§ What you are asked to do:
Rewrite the records from the line containing "Identify the location" through the line containing "(471, 686).", both included, replacing "Image" with "Screenshot" and leaving everything else unchanged. Omit the pictures from your answer.

§ Dataset records:

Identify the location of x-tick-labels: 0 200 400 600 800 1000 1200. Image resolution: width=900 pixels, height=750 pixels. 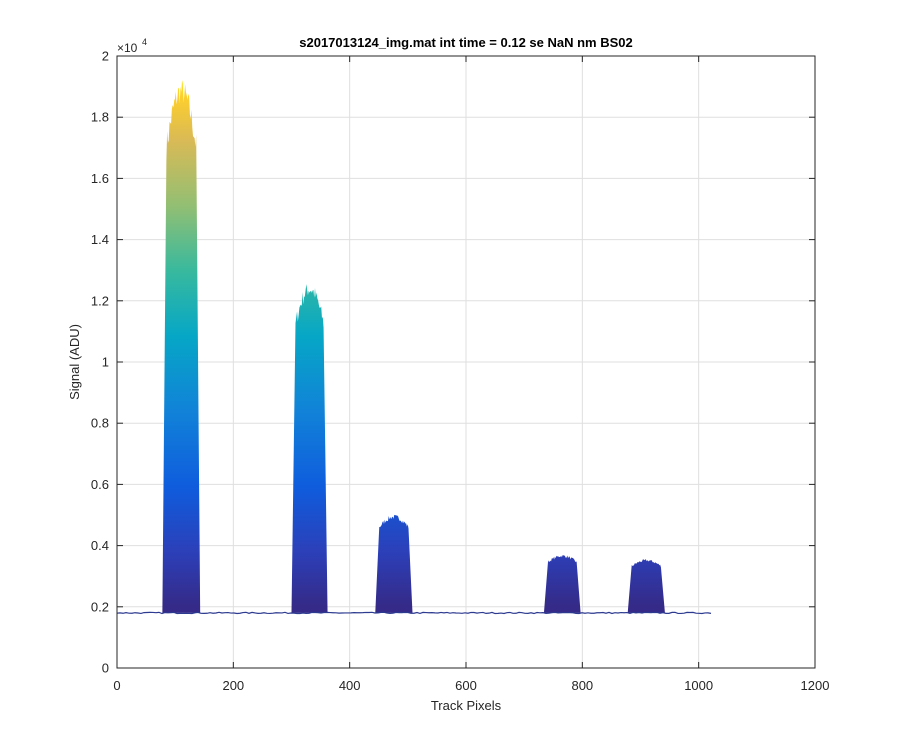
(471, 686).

==

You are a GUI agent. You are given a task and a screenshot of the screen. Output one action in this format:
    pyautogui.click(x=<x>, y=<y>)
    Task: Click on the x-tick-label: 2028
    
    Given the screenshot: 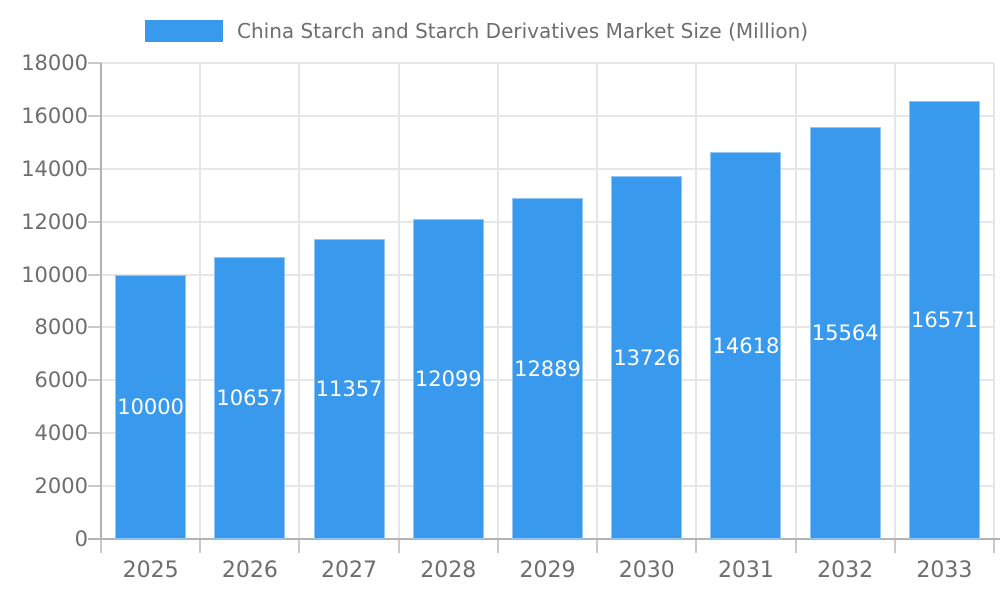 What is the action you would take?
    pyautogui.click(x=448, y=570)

§ Exercise result:
Identify the location of x-tick-labels: 0 200 400 600 800 1000 1200. Screenshot resolution: width=900 pixels, height=750 pixels. 
(471, 686).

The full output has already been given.